***** Data section *****

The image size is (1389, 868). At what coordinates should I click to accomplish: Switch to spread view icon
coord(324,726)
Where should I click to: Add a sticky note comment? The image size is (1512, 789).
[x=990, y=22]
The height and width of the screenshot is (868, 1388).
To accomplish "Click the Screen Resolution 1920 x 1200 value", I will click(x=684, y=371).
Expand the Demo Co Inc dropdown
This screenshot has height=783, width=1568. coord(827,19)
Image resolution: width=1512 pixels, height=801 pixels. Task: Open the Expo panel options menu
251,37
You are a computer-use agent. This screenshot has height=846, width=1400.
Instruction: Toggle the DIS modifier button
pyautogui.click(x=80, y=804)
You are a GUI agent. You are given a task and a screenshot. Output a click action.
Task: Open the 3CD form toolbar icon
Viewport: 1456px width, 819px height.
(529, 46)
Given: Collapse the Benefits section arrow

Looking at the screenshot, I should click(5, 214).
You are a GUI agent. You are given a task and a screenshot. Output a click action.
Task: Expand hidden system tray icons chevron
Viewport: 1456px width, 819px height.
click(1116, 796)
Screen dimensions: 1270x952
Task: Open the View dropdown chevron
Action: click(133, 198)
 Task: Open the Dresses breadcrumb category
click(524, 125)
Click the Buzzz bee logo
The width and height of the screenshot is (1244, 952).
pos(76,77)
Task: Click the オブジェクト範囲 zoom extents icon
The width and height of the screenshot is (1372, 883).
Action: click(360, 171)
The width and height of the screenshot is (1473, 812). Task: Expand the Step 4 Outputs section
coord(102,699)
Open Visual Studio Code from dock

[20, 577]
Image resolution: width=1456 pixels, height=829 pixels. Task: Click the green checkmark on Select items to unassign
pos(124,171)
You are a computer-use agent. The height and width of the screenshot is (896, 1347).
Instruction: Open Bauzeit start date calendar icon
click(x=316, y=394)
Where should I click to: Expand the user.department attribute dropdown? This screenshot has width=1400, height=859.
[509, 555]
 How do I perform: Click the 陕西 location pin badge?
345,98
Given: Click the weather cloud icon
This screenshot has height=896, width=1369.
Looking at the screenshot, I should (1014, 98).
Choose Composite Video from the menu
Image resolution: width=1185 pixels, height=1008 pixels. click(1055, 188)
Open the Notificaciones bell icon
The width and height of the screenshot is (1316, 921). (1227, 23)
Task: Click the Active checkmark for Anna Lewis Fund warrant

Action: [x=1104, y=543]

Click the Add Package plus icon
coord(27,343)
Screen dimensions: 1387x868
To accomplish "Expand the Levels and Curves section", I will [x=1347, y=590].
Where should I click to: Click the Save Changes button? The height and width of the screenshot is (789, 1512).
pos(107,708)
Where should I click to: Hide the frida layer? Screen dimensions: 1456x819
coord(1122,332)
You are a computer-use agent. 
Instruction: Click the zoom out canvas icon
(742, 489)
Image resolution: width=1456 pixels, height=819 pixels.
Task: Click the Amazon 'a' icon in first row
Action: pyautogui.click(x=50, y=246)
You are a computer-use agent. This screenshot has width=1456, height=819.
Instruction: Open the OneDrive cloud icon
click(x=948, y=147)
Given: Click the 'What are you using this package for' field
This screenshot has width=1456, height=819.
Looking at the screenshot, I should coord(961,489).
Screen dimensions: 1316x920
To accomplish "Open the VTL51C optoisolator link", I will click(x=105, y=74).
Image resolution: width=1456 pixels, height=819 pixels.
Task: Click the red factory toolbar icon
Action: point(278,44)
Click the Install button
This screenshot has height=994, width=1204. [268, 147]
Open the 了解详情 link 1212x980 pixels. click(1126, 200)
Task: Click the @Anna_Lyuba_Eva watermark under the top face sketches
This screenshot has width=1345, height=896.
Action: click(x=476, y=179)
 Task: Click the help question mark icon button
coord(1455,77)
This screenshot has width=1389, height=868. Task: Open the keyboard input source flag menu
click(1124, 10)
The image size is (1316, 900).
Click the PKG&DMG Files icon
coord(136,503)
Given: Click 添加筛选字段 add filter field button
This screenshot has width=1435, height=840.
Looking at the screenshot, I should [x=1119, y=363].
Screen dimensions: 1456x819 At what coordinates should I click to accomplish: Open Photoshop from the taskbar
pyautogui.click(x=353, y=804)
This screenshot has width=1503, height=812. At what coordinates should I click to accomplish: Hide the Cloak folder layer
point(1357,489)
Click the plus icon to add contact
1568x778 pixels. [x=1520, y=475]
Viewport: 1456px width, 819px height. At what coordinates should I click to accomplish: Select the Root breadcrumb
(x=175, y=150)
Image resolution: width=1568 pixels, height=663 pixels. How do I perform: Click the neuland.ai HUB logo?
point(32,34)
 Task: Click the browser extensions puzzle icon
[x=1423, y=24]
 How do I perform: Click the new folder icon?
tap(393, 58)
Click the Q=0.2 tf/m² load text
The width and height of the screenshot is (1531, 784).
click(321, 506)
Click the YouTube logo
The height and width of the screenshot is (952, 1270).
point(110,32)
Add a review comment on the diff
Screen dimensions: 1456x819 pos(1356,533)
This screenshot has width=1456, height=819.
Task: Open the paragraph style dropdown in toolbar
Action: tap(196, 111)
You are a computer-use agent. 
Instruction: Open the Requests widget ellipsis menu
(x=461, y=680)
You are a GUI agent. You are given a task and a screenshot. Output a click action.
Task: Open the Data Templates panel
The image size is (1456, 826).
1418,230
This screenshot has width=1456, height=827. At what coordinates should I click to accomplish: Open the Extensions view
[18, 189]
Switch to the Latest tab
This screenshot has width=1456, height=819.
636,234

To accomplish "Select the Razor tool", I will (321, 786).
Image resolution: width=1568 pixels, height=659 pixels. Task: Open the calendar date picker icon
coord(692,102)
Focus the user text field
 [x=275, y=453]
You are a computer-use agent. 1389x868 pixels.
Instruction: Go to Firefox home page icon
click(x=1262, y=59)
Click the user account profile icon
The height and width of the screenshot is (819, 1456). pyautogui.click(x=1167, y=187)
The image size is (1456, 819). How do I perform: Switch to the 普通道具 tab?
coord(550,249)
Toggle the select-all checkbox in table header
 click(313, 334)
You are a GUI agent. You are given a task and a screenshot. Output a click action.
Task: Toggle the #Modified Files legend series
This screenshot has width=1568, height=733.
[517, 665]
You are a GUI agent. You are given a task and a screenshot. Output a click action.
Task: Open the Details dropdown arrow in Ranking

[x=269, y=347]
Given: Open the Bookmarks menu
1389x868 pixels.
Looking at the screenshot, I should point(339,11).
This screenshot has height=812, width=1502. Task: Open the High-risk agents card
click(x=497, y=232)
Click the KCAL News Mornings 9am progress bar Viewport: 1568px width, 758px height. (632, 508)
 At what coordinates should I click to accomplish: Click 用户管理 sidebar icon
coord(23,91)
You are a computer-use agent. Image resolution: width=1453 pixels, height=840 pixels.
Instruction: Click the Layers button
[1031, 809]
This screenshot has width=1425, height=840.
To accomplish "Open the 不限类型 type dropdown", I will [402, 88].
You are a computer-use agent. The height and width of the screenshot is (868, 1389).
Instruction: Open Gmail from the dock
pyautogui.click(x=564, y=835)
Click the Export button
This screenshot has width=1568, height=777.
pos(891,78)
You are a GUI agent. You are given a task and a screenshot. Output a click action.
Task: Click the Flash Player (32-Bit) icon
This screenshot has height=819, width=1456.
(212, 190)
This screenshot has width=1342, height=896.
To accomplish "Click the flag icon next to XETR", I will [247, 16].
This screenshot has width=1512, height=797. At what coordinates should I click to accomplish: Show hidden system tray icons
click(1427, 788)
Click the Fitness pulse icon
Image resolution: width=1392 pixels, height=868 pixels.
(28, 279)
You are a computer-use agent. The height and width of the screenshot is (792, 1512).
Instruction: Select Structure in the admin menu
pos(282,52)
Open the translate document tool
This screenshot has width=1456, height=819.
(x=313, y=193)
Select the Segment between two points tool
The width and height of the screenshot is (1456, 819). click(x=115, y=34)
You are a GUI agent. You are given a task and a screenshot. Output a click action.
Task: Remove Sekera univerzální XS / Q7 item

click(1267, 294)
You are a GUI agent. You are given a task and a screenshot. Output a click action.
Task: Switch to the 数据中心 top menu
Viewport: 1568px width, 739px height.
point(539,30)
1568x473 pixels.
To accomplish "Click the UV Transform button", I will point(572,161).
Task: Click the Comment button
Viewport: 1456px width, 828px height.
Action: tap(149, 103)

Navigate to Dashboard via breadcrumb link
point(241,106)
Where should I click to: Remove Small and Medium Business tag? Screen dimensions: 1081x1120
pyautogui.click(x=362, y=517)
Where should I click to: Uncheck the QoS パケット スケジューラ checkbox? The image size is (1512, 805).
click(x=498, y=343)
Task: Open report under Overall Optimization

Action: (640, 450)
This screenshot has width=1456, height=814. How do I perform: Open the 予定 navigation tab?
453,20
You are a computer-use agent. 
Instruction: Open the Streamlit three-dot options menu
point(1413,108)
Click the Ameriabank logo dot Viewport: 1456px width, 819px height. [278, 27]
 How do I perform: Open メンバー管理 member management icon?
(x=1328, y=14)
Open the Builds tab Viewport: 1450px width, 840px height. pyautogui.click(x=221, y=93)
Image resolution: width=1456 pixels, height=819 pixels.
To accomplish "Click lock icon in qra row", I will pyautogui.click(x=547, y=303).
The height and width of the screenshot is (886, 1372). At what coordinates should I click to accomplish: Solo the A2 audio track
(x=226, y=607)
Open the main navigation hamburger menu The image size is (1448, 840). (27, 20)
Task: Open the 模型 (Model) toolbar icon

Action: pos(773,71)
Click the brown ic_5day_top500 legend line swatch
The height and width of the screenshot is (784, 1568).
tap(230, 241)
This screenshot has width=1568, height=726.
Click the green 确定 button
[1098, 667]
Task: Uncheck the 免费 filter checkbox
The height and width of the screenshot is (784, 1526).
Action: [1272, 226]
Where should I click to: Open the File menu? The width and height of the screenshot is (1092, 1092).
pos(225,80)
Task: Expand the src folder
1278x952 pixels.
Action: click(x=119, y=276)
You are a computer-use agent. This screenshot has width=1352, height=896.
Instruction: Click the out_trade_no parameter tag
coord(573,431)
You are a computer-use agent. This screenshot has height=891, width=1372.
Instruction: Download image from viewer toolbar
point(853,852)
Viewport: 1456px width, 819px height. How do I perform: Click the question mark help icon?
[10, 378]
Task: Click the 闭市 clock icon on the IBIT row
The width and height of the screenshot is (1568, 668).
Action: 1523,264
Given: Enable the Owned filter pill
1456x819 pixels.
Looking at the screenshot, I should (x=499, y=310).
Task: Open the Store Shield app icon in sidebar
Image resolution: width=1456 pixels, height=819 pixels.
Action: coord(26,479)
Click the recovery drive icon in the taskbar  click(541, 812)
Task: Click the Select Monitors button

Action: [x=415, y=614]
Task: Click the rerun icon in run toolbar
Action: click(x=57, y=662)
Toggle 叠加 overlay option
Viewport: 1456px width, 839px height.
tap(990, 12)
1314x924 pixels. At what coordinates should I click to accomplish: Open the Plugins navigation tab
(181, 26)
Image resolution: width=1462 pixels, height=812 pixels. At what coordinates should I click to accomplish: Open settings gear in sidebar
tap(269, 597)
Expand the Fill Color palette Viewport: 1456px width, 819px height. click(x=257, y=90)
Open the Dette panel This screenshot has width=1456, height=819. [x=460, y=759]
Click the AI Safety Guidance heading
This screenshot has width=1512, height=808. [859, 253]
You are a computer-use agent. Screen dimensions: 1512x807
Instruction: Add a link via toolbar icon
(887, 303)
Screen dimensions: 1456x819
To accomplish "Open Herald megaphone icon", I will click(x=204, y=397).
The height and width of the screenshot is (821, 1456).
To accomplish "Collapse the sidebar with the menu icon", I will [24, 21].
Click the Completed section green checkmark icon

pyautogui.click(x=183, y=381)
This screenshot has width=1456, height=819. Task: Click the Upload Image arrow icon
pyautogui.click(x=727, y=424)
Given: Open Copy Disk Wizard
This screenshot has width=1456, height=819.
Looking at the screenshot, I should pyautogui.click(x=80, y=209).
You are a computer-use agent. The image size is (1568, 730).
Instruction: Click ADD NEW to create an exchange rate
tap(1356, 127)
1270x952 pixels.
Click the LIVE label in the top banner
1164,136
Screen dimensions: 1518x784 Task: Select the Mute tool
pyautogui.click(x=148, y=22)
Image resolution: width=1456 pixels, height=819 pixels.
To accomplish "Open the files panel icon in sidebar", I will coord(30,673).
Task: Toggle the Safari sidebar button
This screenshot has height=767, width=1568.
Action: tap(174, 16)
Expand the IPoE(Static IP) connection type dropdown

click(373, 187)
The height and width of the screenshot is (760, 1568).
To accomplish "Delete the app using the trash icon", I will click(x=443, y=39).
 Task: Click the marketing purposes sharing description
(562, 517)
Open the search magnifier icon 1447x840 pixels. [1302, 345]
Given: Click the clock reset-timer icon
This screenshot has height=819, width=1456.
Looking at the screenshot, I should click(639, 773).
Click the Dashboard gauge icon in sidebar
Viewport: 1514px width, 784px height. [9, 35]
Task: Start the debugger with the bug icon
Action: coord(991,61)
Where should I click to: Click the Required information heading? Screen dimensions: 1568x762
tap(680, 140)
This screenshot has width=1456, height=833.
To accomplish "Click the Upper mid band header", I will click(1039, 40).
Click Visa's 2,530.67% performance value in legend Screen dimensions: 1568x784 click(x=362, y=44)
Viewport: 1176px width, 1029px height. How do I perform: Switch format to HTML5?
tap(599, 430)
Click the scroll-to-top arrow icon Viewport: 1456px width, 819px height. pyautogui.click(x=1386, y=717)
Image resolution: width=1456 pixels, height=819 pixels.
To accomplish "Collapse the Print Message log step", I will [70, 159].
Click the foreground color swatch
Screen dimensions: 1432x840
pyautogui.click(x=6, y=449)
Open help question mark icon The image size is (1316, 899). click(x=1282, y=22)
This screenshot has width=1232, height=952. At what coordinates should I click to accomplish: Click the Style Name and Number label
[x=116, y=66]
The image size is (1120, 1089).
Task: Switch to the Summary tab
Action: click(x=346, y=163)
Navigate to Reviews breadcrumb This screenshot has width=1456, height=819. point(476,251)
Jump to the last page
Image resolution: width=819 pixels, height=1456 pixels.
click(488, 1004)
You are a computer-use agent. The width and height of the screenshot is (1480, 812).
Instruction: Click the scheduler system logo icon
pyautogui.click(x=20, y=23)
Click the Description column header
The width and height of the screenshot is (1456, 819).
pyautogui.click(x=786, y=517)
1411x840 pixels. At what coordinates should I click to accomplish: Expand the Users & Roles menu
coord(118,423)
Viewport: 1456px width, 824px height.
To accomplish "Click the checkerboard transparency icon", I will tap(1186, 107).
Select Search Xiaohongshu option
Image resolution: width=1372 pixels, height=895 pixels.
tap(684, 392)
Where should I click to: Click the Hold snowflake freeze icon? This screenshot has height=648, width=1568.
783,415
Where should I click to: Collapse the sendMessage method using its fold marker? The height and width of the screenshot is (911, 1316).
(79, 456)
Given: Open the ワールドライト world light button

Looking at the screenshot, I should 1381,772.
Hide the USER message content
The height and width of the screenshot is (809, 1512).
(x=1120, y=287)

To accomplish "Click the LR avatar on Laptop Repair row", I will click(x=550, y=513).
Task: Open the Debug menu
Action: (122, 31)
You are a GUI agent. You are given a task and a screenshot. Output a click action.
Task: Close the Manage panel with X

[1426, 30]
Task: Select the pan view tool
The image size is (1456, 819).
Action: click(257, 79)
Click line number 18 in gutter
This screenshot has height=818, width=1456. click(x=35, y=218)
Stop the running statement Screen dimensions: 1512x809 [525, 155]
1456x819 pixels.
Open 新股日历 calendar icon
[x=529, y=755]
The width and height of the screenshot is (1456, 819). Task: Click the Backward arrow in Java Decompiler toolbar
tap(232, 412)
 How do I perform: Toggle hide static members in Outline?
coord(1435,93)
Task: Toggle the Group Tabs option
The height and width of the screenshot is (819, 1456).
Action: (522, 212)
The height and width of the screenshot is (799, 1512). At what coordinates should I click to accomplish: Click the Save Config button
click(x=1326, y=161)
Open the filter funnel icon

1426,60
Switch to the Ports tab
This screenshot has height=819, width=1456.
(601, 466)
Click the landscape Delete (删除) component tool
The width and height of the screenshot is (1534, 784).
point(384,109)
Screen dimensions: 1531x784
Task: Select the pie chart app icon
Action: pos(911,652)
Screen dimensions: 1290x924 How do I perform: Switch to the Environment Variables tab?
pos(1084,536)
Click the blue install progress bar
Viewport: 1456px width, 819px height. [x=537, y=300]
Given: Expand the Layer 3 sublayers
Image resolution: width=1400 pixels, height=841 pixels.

*****

## [How to complete this task]
Across all the material above, work out how many lines hold the word "clock", and answer with that number only.

## [Solution to the exercise]
2